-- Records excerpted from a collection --

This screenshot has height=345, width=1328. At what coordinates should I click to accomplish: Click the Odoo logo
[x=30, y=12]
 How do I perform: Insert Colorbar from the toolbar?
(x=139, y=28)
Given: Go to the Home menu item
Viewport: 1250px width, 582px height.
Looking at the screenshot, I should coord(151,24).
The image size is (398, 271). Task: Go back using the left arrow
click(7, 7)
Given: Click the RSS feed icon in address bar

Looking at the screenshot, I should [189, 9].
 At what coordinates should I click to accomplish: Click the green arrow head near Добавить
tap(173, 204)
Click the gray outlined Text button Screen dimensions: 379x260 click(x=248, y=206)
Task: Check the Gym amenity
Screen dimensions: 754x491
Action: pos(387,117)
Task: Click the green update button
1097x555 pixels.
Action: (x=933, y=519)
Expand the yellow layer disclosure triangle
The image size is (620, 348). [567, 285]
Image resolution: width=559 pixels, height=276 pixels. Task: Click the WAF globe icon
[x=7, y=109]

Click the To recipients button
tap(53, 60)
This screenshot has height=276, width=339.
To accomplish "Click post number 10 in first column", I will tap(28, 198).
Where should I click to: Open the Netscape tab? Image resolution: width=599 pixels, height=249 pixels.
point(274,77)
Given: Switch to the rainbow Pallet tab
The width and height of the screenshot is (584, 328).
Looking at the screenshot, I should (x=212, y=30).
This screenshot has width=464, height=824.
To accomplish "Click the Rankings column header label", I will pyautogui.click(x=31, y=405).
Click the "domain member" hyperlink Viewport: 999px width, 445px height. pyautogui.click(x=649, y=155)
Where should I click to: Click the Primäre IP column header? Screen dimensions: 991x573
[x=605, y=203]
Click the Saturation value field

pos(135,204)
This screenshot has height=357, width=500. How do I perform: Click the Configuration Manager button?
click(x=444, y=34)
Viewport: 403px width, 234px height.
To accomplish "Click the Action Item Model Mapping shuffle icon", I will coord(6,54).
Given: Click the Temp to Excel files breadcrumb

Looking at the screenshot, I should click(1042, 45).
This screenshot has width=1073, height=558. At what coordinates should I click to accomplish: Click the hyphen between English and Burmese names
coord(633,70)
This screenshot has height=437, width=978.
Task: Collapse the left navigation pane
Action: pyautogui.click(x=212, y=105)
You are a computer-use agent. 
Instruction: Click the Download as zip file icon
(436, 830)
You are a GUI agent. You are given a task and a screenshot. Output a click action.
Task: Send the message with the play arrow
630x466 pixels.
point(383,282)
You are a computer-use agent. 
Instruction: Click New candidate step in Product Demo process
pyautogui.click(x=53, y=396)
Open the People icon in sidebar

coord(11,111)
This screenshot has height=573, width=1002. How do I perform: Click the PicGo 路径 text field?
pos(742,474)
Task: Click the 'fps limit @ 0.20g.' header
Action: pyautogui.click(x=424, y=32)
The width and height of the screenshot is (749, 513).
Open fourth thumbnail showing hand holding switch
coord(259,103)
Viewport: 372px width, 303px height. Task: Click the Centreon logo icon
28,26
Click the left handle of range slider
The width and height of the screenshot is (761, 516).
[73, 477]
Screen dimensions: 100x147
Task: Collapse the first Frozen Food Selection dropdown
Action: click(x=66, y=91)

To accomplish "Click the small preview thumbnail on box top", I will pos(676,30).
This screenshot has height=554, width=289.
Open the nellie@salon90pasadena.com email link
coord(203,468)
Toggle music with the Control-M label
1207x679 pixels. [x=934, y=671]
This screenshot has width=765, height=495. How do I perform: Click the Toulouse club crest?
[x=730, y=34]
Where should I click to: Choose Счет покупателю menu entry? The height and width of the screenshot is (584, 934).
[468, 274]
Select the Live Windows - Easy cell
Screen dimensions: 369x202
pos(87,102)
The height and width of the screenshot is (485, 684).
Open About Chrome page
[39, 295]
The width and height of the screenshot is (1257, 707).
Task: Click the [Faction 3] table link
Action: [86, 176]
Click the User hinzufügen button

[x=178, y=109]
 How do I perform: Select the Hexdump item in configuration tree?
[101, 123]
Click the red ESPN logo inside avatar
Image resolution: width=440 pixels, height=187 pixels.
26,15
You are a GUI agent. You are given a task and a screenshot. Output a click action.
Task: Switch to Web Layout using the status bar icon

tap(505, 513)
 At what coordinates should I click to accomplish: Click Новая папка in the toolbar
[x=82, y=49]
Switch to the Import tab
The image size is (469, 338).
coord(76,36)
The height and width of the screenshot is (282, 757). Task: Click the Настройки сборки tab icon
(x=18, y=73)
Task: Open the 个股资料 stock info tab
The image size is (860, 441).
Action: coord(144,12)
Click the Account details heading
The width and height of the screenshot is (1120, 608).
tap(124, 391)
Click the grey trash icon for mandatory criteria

-- WORK TO BE COMPLETED --
Could you write out, exactly, each line of the data above from the one containing "The height and width of the screenshot is (282, 757)." through the last, including both?

-- TASK ANSWER --
The height and width of the screenshot is (282, 757). Task: Click the Настройки сборки tab icon
(x=18, y=73)
Task: Open the 个股资料 stock info tab
The image size is (860, 441).
Action: coord(144,12)
Click the Account details heading
The width and height of the screenshot is (1120, 608).
tap(124, 391)
Click the grey trash icon for mandatory criteria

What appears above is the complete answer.